Closed 0xfede7c8 closed 4 years ago
There's no responce from contributors. What will we do? This lib is very helpful.
The problem is in fact in the underlying lib (fake-useragent). I filed an issue there also.
Yeah, this has pretty much been a ticking time bomb all this time because of the useragentstring.com availability being a dependency.
One workaround here is to set FAKEUSERAGENT_FALLBACK
setting for the user agent to fall back.
This scrapy plugin is itself a very thin layer before fake-useragent itself and we can try having a more "dynamic" fallback - e.g. we can start using faker
and User-Agent provider: https://hexdocs.pm/faker/Faker.Internet.UserAgent.html
Thoughts?
Isn't faker a golang library? Which database is faker using?
Oh, sorry, wrong link. Here is the python-based one I meant: https://faker.readthedocs.io/en/stable/providers/faker.providers.user_agent.html?highlight=user_agent#faker.providers.user_agent.Provider.user_agent
It is generating strings, not looking them up like fake-useragent does, which could, depending on a use-case, be crucial.
I am leaning towards supporting both use cases in this plugin. We could have a setting which would be used to specify a list of User-Agent providers - which by default could be set to use just fake-useragent
only. But, one could specify a second one in case the above failed and it could either be fake-useagent or a custom one. E.g.:
FAKEUSERAGENT_PROVIDERS = [
'scrapy_fake_useragent.providers.FakeUserAgent',
'scrapy_fake_useragent.providers.Faker',
'mypackage.providers.CustomProvider'
]
# default one is this (for backwards-compatibility)
# FAKEUSERAGENT_PROVIDERS = [
# 'scrapy_fake_useragent.providers.FakeUserAgent'
# ]
Something like this and, with proper documentation, we would never have to talk about this again :)
I think that is a good design. There could be another provider that you just specify a file with user agents, in a given format, and it randomizes those. I can work on this if you want, to contribute, as I'm already using this lib in production.
Question: the FAKEUSERAGENT_FALLBACK option can be deprecated right?
Edit: Ok, I got that the fallback
is a fake_useragent parameter. We can have that parameter for every provider.
I can work on this if you want, to contribute, as I'm already using this lib in production.
That would be awesome, appreciate it! 👍
Almost have it. Will send PR when ready.
Another change I made to support this new structure is to add a RANDOM_UA_TYPE setting for each provider:
This is because each provider would internally can have different flags for choosing what UA will use.

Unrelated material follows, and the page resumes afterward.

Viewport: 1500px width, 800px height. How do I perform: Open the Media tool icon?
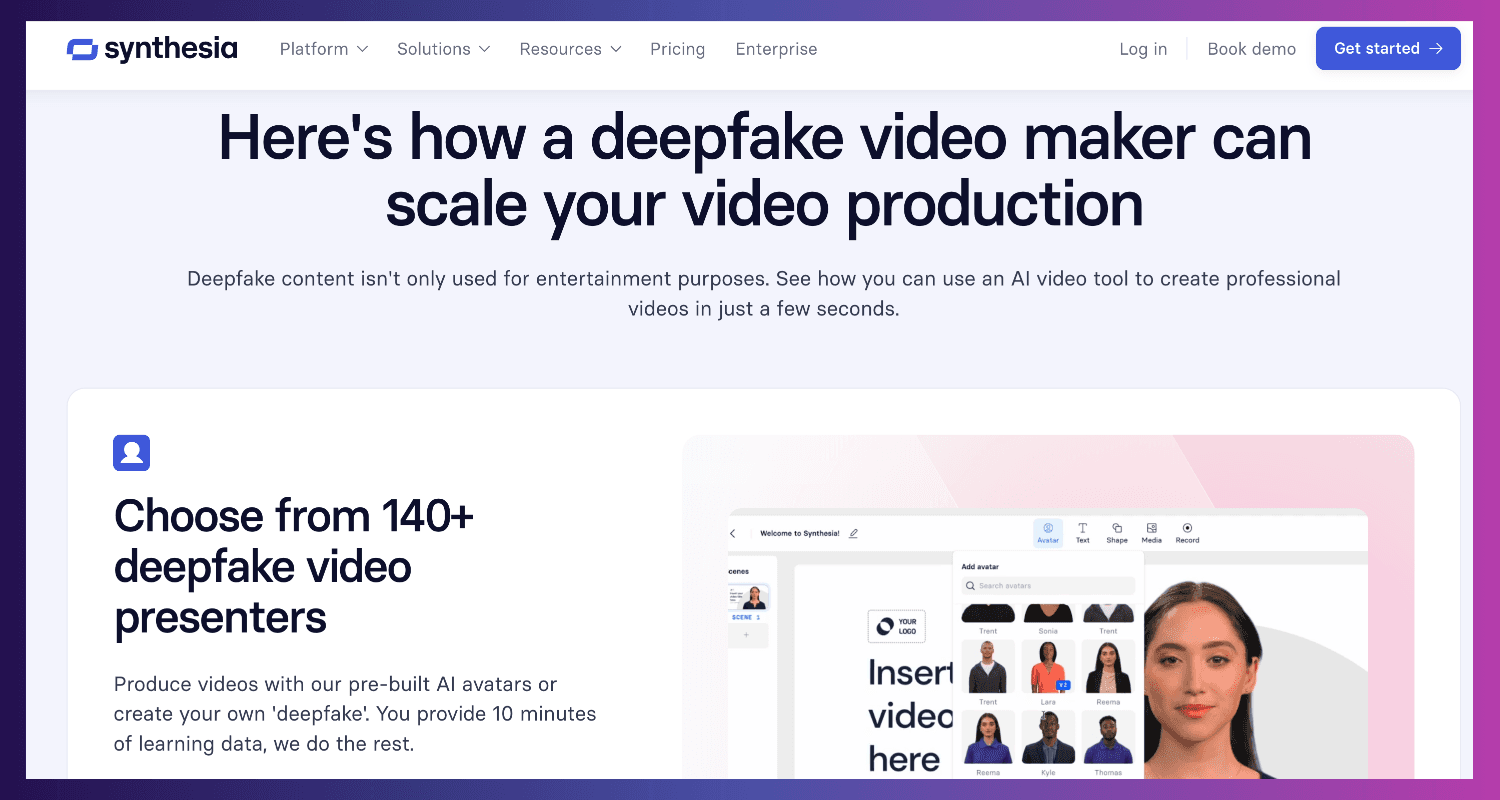pos(1152,532)
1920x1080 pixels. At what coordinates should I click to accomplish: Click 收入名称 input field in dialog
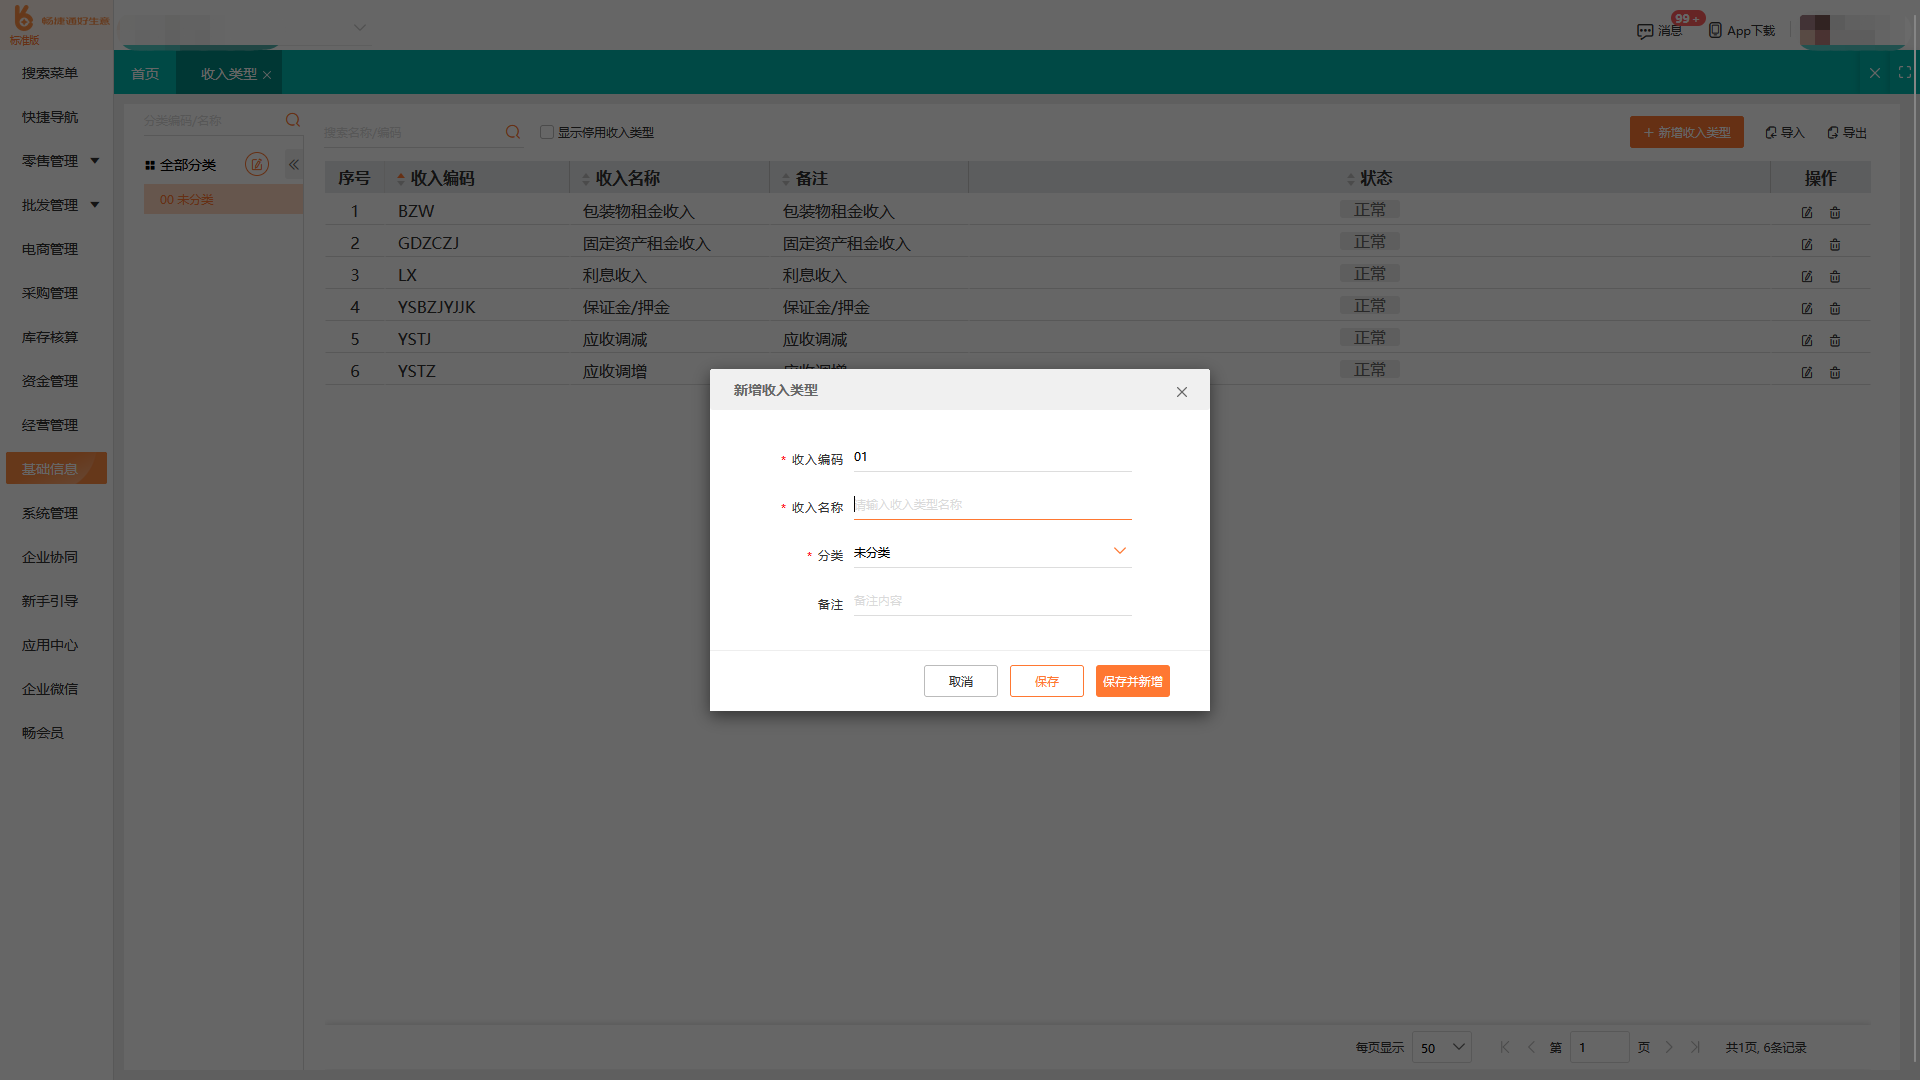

I also added a FixedUserAgent provider which just provides one UA, the default one, selected with scrapy's setting USER_AGENT
@0xfede7c8 great work with the pull request. I've left a few comments but would take a closer look when there are tests. Thanks a lot for the work and lemme know if you need any help.
Just uploaded 1.3.0 to PyPI. @0xfede7c8 thanks a lot for all the work you've put into this!
It is failing to fetch it because the site seems to be down or not working properly. Consider removing it from the list or replacing it with another list.
This problem renders the tools useless.